What is expected
Locate each line in the listing that contains the word "Carbon", and copy those lines.

Data for the task
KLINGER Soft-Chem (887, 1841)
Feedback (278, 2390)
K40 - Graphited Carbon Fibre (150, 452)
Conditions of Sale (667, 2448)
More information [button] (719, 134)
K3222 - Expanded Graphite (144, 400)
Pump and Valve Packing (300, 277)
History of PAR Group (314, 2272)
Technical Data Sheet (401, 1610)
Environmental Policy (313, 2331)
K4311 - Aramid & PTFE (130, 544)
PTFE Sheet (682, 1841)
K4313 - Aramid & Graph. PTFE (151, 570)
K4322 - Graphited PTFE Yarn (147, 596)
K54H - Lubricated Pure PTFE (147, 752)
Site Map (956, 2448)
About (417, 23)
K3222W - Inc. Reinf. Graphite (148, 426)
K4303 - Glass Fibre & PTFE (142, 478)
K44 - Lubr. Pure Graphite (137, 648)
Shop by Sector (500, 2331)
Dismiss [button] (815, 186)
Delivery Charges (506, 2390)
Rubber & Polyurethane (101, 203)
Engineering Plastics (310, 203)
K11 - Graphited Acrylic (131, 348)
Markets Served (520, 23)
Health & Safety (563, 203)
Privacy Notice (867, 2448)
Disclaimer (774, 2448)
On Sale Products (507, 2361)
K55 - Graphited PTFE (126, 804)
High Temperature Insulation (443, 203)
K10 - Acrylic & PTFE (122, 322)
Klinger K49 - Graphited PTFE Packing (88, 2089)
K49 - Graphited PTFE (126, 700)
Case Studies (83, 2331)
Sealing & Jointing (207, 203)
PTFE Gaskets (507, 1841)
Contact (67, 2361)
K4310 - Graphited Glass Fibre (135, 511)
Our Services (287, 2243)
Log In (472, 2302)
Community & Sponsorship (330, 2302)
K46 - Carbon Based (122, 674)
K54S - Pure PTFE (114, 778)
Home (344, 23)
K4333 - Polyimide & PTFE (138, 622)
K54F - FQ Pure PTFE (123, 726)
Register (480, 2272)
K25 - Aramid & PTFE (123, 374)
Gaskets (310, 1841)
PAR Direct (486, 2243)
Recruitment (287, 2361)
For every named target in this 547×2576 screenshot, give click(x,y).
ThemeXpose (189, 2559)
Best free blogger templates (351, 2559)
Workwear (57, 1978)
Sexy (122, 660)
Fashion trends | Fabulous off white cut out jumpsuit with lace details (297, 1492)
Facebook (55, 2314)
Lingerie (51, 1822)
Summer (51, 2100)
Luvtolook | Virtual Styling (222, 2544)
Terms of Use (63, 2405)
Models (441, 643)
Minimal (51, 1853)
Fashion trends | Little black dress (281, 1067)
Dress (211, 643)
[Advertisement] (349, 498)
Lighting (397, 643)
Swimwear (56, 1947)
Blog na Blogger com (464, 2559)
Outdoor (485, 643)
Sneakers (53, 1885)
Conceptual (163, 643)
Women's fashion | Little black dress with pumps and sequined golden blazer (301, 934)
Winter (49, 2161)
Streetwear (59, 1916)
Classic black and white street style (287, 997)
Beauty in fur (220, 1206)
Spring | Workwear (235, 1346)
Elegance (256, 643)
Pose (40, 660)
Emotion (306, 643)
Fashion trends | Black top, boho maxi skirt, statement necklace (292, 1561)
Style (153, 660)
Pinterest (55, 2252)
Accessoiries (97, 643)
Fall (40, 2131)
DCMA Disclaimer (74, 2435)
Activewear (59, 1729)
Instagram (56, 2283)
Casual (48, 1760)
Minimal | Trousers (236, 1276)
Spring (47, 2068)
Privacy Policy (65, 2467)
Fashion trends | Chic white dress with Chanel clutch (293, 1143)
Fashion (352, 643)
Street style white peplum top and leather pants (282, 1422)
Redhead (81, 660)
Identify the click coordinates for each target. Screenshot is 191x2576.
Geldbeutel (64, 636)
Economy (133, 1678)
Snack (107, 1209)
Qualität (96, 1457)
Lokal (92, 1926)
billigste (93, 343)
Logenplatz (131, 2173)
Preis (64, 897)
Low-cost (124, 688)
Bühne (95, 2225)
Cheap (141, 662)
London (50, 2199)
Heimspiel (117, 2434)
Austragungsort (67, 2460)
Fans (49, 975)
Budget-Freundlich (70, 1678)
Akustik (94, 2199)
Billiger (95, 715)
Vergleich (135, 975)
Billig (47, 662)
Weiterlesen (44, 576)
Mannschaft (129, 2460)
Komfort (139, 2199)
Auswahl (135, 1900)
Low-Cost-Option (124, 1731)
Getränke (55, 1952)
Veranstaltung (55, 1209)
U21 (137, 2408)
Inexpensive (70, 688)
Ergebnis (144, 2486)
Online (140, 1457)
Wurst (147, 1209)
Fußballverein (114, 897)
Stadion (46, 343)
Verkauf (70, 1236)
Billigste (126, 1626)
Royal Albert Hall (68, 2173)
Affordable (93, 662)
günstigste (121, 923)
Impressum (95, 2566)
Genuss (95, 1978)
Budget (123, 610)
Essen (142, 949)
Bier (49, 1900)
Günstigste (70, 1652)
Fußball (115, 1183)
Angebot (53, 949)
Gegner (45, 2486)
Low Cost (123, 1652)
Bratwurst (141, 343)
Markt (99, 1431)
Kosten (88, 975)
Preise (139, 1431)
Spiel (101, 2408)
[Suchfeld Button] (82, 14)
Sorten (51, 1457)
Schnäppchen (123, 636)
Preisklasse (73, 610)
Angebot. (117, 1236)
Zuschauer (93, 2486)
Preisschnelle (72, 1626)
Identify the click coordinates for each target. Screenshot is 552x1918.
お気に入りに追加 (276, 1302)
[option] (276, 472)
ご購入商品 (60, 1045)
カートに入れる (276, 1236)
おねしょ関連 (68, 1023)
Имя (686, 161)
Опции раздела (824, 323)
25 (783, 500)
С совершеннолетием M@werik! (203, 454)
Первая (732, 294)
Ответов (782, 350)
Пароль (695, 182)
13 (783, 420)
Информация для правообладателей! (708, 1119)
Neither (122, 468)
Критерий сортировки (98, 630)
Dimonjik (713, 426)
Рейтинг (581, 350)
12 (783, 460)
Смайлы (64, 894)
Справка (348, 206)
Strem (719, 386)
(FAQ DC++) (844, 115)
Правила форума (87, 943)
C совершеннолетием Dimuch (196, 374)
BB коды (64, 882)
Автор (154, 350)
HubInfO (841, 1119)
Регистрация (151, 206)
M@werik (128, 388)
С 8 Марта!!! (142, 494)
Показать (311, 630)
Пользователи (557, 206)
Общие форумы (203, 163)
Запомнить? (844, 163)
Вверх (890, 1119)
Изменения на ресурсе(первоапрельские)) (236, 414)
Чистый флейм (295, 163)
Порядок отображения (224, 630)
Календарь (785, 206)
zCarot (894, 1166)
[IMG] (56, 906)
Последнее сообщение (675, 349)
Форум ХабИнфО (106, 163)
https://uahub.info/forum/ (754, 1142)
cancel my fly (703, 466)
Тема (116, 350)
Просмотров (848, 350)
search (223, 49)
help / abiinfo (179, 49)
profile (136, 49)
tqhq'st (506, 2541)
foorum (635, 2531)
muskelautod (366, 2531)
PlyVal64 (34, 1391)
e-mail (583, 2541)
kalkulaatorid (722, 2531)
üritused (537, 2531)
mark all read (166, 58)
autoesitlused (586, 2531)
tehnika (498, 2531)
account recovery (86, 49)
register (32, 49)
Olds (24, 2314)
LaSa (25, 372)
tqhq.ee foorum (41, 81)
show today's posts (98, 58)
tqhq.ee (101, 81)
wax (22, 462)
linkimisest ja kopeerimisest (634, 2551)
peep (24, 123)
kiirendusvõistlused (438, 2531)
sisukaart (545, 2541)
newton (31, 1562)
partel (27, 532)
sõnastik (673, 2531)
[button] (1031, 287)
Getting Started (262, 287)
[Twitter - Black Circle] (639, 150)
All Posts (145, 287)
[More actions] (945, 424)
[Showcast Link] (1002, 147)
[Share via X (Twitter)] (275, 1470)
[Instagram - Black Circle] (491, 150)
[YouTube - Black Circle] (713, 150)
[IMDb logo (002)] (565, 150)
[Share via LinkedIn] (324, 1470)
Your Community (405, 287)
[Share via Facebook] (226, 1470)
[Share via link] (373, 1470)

Response
K40 - Graphited Carbon Fibre (150, 452)
K46 - Carbon Based (122, 674)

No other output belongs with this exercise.